Pointing items for text and elements:
++++++++++
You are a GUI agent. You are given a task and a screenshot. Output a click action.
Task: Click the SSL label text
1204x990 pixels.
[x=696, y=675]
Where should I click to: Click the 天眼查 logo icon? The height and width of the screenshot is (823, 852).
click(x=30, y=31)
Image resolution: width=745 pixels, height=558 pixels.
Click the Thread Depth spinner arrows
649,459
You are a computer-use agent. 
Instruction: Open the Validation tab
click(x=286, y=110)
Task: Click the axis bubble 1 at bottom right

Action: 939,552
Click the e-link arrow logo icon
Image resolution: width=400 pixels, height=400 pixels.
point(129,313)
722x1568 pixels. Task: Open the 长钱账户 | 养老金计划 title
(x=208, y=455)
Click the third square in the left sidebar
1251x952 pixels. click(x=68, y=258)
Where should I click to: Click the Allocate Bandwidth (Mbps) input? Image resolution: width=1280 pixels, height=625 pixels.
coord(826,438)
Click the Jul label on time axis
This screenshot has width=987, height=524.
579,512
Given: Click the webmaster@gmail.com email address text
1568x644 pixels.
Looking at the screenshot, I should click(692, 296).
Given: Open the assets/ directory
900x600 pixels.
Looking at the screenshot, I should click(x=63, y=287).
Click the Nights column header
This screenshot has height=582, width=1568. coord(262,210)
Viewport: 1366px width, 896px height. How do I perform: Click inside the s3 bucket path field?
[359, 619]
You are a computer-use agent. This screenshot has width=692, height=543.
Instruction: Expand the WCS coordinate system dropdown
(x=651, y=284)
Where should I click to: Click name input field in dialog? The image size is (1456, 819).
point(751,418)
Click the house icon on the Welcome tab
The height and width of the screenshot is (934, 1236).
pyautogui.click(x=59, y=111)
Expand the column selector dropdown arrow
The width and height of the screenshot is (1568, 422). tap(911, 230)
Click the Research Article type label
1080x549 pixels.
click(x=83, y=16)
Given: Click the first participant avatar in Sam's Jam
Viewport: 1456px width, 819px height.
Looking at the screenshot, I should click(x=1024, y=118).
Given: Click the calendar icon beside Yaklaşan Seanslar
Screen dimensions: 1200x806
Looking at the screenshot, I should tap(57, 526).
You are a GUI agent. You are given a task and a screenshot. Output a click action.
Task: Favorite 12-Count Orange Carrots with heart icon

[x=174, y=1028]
++++++++++
Please arrange the lines of the items, from the first one through the line containing "click(x=30, y=31)", inclusive, as a Markdown table with columns Row and Line. Leave out blank lines.

*EXPECTED ANSWER*.
| Row | Line |
|---|---|
| 1 | You are a GUI agent. You are given a task and a screenshot. Output a click action. |
| 2 | Task: Click the SSL label text |
| 3 | 1204x990 pixels. |
| 4 | [x=696, y=675] |
| 5 | Where should I click to: Click the 天眼查 logo icon? The height and width of the screenshot is (823, 852). |
| 6 | click(x=30, y=31) |